🎬 No le temas a la oscuridad, teme al silencio.
En "Undertone" el temor está en escuchar cómo las personas que amamos se deterioran poco a poco mientras intentamos sostenerlas sin desmoronarnos también.
"Undertone" (Canadá, 2025), dirigida por Ian Tuason, parte de una experiencia profundamente íntima. El propio director ha contado que escribió el guion a partir de la experiencia de haber cuidado a sus padres enfermos durante la pandemia. Y quizá por eso el horror de la película no proviene únicamente de voces distorsionadas o grabaciones malditas, sino del agotamiento emocional de cuidar cuando nadie cuida de quien sostiene.
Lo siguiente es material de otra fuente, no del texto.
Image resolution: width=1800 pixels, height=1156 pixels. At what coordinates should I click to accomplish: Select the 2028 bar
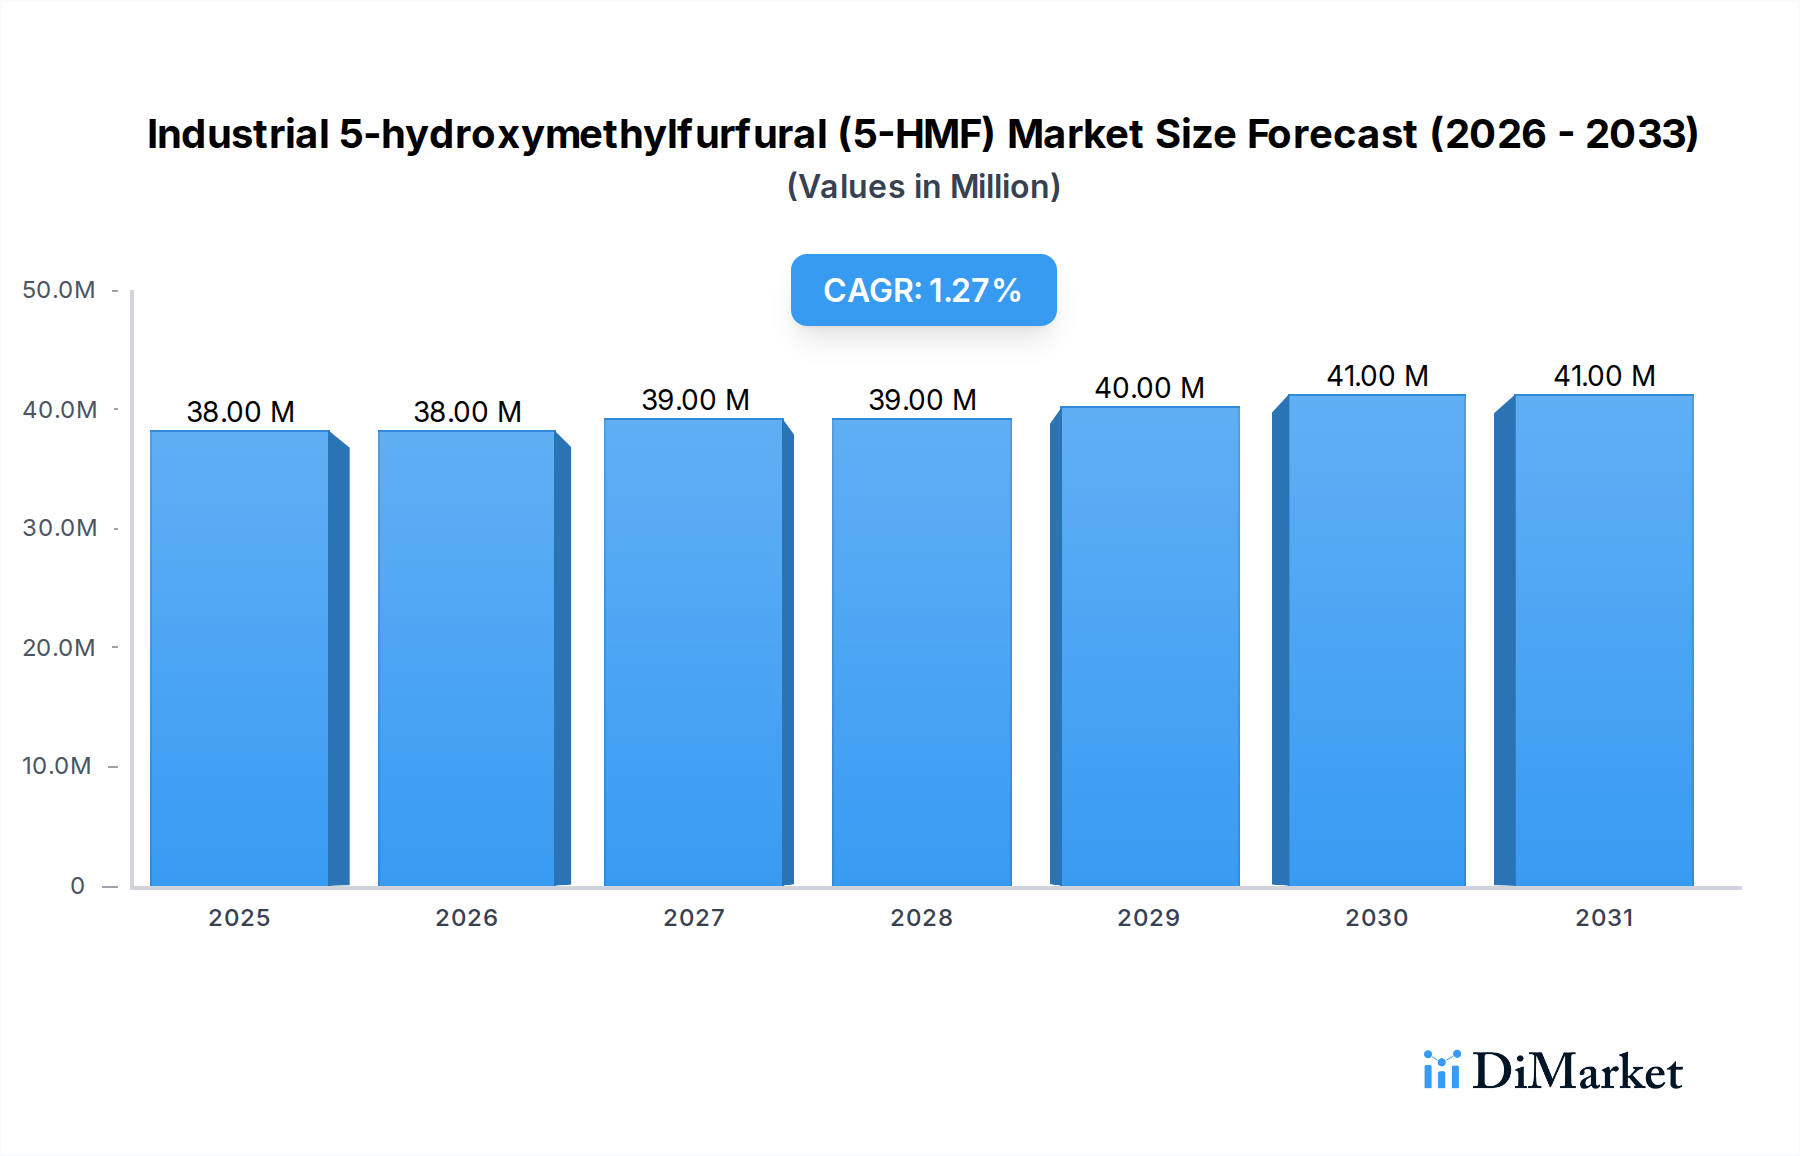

Esta película puede leerse como un film sobre la carga invisible del cuidado. El terror aquí no es estructural. Porque cuidar sigue siendo una labor históricamente feminizada, poco reconocida y profundamente solitaria. Son, casi siempre, las hijas quienes cuidan a las madres envejecidas; y las madres quienes cuidan a las niñeces; las mujeres quienes sostienen emocionalmente los vínculos familiares mientras el mundo continúa exigiéndoles productividad, estabilidad y contención emocional.
Evy la protagonista, carga con esa tensión. Quiere cuidar, pero también está cansada, desea que todo termine pronto y por ello la invade la culpa, pues teme perder a su madre. Y allí aparece una de las ideas más dolorosas de la película: nadie nos prepara para ver a nuestros padres perder su autonomía. No sabemos cómo mirar a quienes antes parecían invencibles convertirse en personas frágiles. Mucho menos sabemos cómo sobrevivir emocionalmente a ese proceso sin sentir culpa por no haber disfrutado al máximo cada instante, por desesperarnos, por necesitar descanso o simplemente por querer escapar un momento del peso emocional del cuidado.
"Undertone" también toca otro tema: la maternidad como experiencia contradictoria. La película entiende que incluso una maternidad deseada puede convivir con el miedo, el cansancio, la pérdida de identidad y el dolor. Y que el mandato cultural de “disfrutar la maternidad” termina convirtiéndose en otra forma de violencia silenciosa para muchas mujeres.
También hay maternidades deseadas que duelen, porque sentimos que no "servimos" para eso, porque las persona nos dicen que actuamos de manera equivocada. También hay maternidades no deseadas atravesadas por culpa y mujeres que maternan completamente solas, sin red de apoyo, sin descanso y sin reconocimiento.
En ese sentido, el horror sonoro de la película funciona como metáfora del desgaste emocional. Las voces que persiguen a la protagonista parecen encarnar todas esas exigencias imposibles que recaen sobre las mujeres: cuidar bien, amar bien, nunca cansarse, nunca fallar y nunca romperse.
Lo más inquietante de "Undertone" no es lo que aparece en la oscuridad, sino aquello que se reconoce con demasiada honestidad: el miedo a no haber amado suficiente, a no haber cuidado suficiente y a descubrir, demasiado tarde, que también nosotras necesitábamos ser cuidadas.